▶ _WRITTEN INSTRUCTION A_: Pull out everything from "Friday 13 March" down to "practically and intellectually." in the blog post, copying it word for word.
▶ _WRITTEN INSTRUCTION B_: List the groups that the comment by Charlie Marks on the blog post credits with pursuing executive pay or campaigning about tax havens.

▶ _TEXT EXCERPT_:
Friday 13 March 2009

A couple of bits

1. Charlie is surely right about the radical reassessment of economic ideas going on at present:
What's truly mind-boggling about this, at least for a 'once-upon-a-time-but-now-ex-ish' Marxist like myself, is that none of it is being discussed because of social pressure from below. The left is as weak and irrelevant as it was at the start of the crisis. These ideas are not being debated because of class struggle: they are being aired because the basic Anglo-American market driven, finance-dominated model of running an economy has fallen apart both practically and intellectually.

2. Interesting new blog alert!

3 comments:

Charlie Marks said...

1 is not actually true. Issues like executive pay were pursued by the unions and within the labour party. In many ways it is good that the crisis isn't provoked by working people - it means that the capitalists will be disoriented when social pressure from below is exerted. Charities and campaign groups have been banging on about the role played by tax havens for years - now the promise of regulation. So, in fact a lot of the changes will be in response to the slight pressures with the hope they will prevent greater ones - Sarkozy's talk of "regulated capitalism", etc.

Tom Powdrill said...

Hi Charlie

But isn't that the point? There has been no serious political action on executive pay up till this point for example despite campaigning by unions (Cedric the Pig's wages wouldn't make a decent bonus these days). It's only the implosion in the finance sector that has resulted in any real effort to address remuneration IMO.

▶ _RAW RECORDS_:
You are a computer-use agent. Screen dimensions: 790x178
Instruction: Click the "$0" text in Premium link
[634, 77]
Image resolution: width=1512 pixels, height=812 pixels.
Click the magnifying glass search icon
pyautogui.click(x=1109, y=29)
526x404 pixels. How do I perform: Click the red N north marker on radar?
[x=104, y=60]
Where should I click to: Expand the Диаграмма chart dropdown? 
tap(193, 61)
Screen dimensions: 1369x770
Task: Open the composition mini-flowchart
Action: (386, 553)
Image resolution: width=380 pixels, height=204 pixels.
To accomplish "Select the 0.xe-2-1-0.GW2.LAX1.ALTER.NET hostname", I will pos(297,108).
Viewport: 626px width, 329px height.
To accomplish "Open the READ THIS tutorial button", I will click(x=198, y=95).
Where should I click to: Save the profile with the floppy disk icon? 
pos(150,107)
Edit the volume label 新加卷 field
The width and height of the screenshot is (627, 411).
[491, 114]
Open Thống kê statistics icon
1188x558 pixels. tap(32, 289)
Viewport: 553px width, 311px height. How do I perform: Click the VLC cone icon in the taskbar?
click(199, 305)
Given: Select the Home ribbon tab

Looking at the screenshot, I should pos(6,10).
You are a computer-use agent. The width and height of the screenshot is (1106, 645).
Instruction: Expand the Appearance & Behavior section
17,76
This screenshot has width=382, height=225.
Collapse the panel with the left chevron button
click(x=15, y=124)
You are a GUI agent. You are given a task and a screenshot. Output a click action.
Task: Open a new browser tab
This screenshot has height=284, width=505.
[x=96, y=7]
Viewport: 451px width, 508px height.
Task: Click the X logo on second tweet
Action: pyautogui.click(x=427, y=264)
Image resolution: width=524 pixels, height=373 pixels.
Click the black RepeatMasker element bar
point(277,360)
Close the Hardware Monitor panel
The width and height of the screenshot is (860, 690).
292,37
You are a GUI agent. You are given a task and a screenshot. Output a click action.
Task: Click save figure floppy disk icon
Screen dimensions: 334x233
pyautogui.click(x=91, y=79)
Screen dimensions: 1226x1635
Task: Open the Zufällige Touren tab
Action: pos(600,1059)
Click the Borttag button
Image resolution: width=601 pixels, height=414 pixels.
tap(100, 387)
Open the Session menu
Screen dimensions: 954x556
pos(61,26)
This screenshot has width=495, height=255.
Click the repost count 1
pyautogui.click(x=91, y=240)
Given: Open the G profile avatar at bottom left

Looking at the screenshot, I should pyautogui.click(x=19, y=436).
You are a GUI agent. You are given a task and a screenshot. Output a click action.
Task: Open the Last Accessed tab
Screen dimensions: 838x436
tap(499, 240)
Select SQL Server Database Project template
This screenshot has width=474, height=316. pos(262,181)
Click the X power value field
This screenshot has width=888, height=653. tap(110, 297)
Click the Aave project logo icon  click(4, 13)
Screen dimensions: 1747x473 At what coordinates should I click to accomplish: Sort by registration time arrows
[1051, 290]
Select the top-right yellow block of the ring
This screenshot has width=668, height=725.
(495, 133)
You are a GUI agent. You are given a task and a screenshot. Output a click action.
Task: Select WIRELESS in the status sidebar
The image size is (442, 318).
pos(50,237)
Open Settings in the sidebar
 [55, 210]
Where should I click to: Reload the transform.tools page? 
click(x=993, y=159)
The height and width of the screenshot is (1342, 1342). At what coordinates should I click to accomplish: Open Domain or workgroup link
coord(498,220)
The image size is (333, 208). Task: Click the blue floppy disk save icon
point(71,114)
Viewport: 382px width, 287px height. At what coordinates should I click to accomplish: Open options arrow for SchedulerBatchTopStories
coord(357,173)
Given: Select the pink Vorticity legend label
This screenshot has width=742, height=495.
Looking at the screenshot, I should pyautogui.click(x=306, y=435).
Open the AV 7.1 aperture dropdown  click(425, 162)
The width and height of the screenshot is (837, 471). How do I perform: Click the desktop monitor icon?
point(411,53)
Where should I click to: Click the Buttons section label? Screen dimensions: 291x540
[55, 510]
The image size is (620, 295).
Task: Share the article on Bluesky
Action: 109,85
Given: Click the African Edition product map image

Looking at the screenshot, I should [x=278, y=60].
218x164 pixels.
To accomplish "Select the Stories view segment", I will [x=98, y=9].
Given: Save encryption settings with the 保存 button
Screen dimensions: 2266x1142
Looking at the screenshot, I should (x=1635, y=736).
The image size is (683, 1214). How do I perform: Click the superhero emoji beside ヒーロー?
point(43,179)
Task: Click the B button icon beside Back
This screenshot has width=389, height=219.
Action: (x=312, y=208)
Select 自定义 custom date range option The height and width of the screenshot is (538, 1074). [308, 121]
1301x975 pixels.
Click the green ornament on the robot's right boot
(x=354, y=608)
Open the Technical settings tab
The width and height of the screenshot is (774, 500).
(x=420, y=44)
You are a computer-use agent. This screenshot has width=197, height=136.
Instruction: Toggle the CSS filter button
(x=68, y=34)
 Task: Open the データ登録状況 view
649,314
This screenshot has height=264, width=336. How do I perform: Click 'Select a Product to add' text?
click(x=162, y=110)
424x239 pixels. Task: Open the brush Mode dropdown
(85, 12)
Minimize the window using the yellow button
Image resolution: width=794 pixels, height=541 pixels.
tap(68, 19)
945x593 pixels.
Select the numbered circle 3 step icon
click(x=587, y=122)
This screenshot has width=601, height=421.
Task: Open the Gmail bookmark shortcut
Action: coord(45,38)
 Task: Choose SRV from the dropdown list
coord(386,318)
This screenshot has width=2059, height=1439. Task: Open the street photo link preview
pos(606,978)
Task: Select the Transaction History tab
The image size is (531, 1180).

▶ _PROBLEM SOLUTION A_:
Friday 13 March 2009

A couple of bits

1. Charlie is surely right about the radical reassessment of economic ideas going on at present:
What's truly mind-boggling about this, at least for a 'once-upon-a-time-but-now-ex-ish' Marxist like myself, is that none of it is being discussed because of social pressure from below. The left is as weak and irrelevant as it was at the start of the crisis. These ideas are not being debated because of class struggle: they are being aired because the basic Anglo-American market driven, finance-dominated model of running an economy has fallen apart both practically and intellectually.

▶ _PROBLEM SOLUTION B_:
- Unions
- The labour party
- Charities
- Campaign groups